Editors:
Basundhara Tripathy
Basundhara Tripathy Furlong is a PhD fellow at Wageningen University and Research in Netherlands. She is an anthropologist by training and her research interests include climate change, human mobility, gender, resilience, anthropology-development nexus and environment. Her PhD research focuses on environmental change and migration and the gendered impact of social remittances in Southwest Bangladesh. She obtained her MSc. in Social Anthropology from the University of Oxford in 2012 and completed her undergraduate studies from the University of Delhi in Sociology (Hons.). She was a lecturer at the University of Liberal Arts Bangladesh and carried out empirical research in India and Bangladesh.
Meherun Ahmed
Meherun Ahmed, Associate Professor of Economics, joined Asian University for Women (AUW) in Fall of 2010. She has received both her Ph.D. and M.A. in Economics from the University of Washington in Seattle, Washington, USA. At AUW she teaches Microeconomics, Development Economics, Labor Economics and Game Theory. Her research focuses on the microeconomic analysis of household behavior, with an emphasis on investment in education and health, migration, crisis coping mechanisms, nutrition, poverty, inequality, as well as labor force supply. She also served as the associate dean of special programs at AUW. Before Joining AUW, she was an assistant professor at Carleton College in Minnesota, USA. She has worked for many national and international development agencies and think tanks like the World Bank, The International Monetary Fund, International Organization of Migration and Institute of Microfinance. She has published in reputed journals and presented her research in numerous conferences.
Samiya Selim
Dr. Samiya Selim is an Associate Professor and the Director of Center for Sustainable Development at the University of Liberal Arts Bangladesh (ULAB). She specialises in the interdisciplinary areas of socio-ecological systems, sustainability science, climate change adaptation and resilience, and science-policy interface. Currently her work is focused on achieving the Sustainable Development Goals (SDG), ecosystem based adaptation and integrated aquaculture in coastal areas of Bangladesh facing increased salinity and erosion.

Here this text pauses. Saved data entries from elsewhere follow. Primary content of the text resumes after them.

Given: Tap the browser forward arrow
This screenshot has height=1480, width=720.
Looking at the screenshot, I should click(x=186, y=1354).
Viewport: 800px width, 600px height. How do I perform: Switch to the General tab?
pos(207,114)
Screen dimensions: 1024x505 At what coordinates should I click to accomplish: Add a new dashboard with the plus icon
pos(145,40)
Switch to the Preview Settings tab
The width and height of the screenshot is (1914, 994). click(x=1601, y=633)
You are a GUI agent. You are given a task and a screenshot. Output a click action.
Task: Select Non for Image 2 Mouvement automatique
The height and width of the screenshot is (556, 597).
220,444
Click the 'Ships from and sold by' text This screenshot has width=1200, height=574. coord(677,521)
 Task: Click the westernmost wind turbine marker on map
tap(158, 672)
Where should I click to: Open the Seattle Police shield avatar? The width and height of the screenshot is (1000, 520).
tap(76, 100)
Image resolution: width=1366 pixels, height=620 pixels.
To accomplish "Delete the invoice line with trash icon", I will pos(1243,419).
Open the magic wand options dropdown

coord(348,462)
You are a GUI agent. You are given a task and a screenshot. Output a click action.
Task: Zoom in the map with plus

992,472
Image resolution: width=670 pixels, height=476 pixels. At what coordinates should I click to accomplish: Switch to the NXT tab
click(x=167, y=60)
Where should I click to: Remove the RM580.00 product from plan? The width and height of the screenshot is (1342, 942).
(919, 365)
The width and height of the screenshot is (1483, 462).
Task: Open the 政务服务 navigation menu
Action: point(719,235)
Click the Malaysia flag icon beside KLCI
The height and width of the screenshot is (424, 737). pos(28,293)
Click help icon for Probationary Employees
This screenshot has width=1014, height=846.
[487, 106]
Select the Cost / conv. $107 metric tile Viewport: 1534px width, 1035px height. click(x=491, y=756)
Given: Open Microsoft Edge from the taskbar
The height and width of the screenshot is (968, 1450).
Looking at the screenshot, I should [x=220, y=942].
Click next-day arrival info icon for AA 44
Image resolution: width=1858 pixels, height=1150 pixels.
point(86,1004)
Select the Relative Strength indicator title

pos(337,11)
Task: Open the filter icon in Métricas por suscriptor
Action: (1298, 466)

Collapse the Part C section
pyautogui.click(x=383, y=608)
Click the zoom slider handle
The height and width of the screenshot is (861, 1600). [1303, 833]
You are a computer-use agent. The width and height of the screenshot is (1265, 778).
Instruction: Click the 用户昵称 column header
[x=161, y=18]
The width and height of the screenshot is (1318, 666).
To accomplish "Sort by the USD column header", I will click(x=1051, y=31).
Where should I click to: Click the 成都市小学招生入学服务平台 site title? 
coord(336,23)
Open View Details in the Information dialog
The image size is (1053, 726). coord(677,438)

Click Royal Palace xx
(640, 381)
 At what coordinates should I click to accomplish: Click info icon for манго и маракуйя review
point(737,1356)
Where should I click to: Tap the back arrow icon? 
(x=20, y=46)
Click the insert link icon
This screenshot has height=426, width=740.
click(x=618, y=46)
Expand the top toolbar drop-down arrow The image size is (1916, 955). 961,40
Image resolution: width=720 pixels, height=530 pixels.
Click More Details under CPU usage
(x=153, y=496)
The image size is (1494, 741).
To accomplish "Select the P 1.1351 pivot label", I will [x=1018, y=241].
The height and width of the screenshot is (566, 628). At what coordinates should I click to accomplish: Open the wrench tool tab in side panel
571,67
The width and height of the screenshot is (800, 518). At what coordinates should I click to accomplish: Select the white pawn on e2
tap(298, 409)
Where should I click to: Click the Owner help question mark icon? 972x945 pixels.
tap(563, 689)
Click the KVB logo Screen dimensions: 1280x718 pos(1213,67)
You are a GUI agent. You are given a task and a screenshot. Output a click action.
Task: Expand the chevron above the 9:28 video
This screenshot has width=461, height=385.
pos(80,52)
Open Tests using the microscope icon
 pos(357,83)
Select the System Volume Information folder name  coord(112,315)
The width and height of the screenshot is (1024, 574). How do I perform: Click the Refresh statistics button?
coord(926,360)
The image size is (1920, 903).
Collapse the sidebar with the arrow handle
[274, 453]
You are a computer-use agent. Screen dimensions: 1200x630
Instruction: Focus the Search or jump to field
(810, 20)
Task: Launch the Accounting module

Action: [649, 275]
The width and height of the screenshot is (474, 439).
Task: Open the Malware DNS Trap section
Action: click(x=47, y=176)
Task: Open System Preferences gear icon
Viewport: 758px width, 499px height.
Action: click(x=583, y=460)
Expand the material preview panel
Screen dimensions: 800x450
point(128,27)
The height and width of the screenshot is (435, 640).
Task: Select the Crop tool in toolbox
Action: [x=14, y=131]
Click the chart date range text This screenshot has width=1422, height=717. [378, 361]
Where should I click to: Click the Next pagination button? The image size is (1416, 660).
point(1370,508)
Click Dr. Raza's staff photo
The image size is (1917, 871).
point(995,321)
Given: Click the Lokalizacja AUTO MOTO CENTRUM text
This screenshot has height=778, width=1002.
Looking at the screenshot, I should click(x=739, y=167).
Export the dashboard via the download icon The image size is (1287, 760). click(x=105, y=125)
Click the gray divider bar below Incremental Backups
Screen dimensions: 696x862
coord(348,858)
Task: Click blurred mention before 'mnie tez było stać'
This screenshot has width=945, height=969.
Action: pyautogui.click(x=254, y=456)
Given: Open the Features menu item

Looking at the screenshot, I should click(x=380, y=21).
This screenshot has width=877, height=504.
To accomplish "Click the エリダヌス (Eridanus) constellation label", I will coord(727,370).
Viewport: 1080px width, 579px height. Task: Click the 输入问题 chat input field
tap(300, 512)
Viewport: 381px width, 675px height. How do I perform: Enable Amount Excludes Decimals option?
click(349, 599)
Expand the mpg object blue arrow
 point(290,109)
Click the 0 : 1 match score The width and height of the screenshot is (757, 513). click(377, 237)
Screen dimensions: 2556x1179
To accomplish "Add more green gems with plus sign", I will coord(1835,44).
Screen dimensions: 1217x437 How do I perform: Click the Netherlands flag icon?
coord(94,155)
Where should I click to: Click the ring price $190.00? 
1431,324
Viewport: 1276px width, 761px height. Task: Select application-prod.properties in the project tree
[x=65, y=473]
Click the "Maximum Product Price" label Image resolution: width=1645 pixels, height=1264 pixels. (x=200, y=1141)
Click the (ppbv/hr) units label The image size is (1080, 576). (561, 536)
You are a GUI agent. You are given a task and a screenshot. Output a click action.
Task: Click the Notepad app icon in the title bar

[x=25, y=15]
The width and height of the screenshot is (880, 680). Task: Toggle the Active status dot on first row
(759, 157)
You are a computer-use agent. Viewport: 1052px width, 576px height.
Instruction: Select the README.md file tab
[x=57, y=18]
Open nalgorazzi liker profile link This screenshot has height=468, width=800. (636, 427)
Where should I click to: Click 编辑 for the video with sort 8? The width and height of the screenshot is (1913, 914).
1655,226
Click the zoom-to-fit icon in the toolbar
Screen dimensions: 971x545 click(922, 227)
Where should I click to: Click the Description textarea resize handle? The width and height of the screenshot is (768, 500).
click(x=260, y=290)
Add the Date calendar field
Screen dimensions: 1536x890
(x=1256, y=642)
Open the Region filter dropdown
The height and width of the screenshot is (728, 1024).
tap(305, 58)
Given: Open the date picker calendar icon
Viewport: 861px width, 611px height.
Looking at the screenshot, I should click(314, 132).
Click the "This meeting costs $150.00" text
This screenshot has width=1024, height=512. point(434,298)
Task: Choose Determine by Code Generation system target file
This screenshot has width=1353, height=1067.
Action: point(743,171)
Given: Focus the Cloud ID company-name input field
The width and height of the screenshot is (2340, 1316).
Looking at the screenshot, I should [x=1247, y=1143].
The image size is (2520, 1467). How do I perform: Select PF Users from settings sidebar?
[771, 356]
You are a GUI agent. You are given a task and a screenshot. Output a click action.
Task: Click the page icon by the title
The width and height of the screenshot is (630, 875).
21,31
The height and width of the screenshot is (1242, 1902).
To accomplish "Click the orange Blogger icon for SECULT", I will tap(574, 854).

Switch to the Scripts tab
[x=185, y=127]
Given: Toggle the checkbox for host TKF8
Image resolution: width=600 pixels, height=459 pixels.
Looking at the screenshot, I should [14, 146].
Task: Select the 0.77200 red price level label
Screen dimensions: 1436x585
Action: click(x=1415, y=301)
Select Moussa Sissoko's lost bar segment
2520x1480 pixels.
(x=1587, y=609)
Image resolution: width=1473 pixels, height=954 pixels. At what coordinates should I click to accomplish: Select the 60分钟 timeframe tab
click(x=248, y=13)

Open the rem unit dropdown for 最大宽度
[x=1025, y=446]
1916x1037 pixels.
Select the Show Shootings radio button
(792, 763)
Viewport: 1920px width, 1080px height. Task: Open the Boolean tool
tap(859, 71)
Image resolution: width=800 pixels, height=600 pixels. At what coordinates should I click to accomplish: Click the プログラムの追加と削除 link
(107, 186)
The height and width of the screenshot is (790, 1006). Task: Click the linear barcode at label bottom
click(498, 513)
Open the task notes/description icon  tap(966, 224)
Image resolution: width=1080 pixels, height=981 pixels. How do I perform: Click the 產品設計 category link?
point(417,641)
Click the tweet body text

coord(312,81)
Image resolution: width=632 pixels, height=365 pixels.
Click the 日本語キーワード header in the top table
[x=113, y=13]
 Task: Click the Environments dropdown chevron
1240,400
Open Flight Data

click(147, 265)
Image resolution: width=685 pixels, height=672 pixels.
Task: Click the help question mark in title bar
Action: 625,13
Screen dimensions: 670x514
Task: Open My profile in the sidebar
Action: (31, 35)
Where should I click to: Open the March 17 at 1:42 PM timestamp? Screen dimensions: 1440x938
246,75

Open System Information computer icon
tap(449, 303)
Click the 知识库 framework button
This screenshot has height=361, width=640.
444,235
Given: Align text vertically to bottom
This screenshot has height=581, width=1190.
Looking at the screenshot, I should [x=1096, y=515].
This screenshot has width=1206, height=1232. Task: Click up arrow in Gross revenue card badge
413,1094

In the past 10 years, Samiya has worked in the UK and Bangladesh in the field of environmental conservation, climate change and fisheries. Her previous work includes mobilizing hard-to-reach communities to get involved in environmental activities and to bring about behavioral change to achieve sustainability in daily life. Her work has also utilized historical approaches to identify shifting baselines in fisheries and coastal ecosystems. She recently published the first book on achieving the SDG goals relating to the environment in Bangladesh.
She is a member of the IMBeR Human Dimensions Working Group which focuses on the interactions between human and ocean systems and its goal is to promote an understanding of the multiple feedbacks between human and ocean systems. She is also a member of Fashion Revolution Bangladesh where she is the stakeholder coordinator in linking private sector, academics and policy makers in working towards sustainable production in the garments and textile industry.